Characteristics of a negotiation

Negotiation is:

 Voluntary: No party is forced to participate in a negotiation. The parties are free to


accept or reject the outcome of negotiations and can withdraw at any point during the
process. Parties may participate directly in the negotiations or they may choose to be
represented by someone else, such as a family member, friend, a lawyer or other
professional.
 Bilateral/Multilateral: Negotiations can involve two, three or dozens of parties. They
can range from two individuals seeking to agree on the sale of a house to negotiations
involving diplomats from dozens of States (e.g., World Trade Organization (WTO)).
 Non-adjudicative: Negotiation involves only the parties. The outcome of a negotiation is
reached by the parties together without recourse to a third-party neutral.
 Informal: There are no prescribed rules in negotiation. The parties are free to adopt
whatever rules they choose, if any. Generally they will agree on issues such as the subject
matter, timing and location of negotiations. Further matters such as confidentiality, the
number of negotiating sessions the parties commit to, and which documents may be used,
can also be addressed.
 Confidential: The parties have the option of negotiating publicly or privately. In the
government context, negotiations would be subject to the criteria governing disclosure.
 Flexible: The scope of a negotiation depends on the choice of the parties. The parties can
determine not only the topic or the topics that will be the subject of the negotiations, but
also whether they will adopt a positional-based bargaining approach or an interest-based
approach.

Inquiry:

Inquiry as a distinct form of dispute resolution process involves an independent investigation of


an issue disputed by two or more parties. The principal features of inquiry in this context are: It
involves an inquiry into facts, not law. It involves the establishment of a specific type of panel to
carry out the inquiry. It does not result in a binding outcome, unless the parties agree otherwise.
The nature of the proceedings may vary – in some cases, inquiry proceedings can resemble
arbitration or a judicial process, involving written submissions and oral hearings.

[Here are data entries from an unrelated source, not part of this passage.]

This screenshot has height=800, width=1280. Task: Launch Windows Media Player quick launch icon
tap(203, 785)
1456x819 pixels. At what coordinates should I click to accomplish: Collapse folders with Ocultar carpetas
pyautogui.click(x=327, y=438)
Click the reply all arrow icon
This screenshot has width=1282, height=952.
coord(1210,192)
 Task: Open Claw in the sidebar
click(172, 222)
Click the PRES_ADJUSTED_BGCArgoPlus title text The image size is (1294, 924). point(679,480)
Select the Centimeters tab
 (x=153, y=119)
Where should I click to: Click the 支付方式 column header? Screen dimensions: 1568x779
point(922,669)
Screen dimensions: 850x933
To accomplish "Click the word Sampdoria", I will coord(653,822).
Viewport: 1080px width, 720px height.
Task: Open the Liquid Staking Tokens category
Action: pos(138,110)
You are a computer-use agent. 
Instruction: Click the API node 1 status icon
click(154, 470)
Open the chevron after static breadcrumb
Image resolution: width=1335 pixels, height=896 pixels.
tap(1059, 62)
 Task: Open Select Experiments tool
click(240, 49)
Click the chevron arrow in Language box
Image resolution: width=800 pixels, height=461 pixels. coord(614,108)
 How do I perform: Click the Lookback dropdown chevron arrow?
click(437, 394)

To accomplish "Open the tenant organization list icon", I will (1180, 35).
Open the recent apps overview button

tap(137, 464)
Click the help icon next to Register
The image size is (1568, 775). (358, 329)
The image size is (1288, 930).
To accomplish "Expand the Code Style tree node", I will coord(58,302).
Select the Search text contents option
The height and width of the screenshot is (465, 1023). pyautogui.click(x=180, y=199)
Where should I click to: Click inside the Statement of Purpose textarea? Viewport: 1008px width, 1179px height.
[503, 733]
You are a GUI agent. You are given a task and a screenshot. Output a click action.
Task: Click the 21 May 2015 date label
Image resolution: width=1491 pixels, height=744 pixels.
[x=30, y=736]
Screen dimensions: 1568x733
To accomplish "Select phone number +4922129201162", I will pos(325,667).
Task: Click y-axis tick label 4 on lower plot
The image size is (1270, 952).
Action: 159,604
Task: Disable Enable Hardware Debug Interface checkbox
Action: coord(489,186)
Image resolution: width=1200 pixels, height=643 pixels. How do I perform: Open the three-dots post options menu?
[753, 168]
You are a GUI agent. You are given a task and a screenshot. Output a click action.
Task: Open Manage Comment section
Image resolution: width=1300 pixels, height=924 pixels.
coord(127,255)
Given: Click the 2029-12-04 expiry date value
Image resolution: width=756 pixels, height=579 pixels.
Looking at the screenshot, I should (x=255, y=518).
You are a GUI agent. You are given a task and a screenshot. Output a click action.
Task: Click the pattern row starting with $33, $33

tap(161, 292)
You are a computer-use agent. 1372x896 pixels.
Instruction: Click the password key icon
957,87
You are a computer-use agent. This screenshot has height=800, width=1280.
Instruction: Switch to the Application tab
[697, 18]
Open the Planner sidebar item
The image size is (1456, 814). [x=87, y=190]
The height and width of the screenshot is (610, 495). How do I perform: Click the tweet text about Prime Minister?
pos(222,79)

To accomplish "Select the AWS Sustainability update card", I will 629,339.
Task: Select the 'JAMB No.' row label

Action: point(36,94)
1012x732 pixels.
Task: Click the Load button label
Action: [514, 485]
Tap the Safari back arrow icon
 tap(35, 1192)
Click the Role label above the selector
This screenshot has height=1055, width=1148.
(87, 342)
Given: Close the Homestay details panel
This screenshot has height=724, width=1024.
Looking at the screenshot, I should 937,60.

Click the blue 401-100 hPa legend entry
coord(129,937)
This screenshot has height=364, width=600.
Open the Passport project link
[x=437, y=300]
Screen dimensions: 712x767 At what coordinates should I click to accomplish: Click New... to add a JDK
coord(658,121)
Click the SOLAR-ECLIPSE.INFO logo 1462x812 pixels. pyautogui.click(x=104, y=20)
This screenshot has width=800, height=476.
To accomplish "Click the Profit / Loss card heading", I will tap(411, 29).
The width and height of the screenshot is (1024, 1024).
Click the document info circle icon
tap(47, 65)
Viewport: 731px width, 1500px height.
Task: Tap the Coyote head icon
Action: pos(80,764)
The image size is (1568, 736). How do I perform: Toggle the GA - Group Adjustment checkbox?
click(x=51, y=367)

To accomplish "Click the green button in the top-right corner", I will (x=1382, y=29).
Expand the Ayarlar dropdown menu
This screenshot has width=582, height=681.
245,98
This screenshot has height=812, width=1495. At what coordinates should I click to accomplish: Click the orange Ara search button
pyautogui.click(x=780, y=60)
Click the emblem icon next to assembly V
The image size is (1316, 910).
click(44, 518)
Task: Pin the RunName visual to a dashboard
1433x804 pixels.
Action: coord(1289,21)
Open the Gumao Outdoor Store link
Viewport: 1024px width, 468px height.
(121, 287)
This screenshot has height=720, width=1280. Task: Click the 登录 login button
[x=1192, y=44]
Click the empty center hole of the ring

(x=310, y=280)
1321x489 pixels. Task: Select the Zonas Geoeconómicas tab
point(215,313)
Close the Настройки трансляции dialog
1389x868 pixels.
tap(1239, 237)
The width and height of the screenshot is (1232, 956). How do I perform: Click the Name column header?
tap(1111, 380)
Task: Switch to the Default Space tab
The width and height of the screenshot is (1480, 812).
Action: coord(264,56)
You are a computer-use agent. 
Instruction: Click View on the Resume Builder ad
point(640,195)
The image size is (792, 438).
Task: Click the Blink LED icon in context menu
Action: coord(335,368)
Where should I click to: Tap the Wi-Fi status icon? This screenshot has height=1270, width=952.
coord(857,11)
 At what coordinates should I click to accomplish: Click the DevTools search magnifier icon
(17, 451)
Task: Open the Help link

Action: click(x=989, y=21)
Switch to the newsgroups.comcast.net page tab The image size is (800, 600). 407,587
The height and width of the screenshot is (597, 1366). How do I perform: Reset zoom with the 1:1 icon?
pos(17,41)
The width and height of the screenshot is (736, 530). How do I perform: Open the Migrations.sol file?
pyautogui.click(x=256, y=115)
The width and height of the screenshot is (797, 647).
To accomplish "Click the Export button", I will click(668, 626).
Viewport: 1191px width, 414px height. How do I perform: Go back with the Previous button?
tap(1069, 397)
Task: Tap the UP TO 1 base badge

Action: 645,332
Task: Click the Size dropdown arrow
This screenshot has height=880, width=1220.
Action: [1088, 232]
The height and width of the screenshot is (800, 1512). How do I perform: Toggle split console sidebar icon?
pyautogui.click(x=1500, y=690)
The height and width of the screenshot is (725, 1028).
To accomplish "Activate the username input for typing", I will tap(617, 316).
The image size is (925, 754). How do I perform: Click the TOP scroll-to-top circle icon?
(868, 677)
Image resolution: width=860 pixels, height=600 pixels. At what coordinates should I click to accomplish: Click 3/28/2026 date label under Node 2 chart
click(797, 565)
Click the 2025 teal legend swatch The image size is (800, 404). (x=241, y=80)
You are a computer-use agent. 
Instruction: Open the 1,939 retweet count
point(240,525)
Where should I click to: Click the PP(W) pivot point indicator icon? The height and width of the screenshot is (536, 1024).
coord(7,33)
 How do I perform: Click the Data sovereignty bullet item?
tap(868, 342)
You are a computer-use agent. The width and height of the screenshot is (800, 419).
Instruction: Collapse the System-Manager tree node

Fact-finding and inquiry in international organisations Fact-finding and inquiry continue to play
an important role in international relations. However, as Merrills notes, in practice commissions
of inquiry as provided in the Hague Conventions have been little used. Instead, commissions of
inquiry have tended to be established under the auspices of international organisations, such as
the League of Nations, the United Nations or the International Civil Aviation Organization. For
example, in 1999 the UN Commission on Human Rights called on the UN Secretary-General to
establish an international commission of inquiry in relation to East Timor ‘to gather and compile
systematically information on possible violations of human rights and acts which may constitute
breaches of international humanitarian law committed in East Timor since…January 1999…and
to provide the Secretary-General with its conclusions with a view to enabling him to make
recommendations on future actions…’ (Commission on Human Rights, Resolution 1999/S-4/1).
The International Commission of Inquiry on East Timor, established in response to this request,
submitted its report in January 2000(UN Document A/54/726, S/2000/59, 31 January 2000).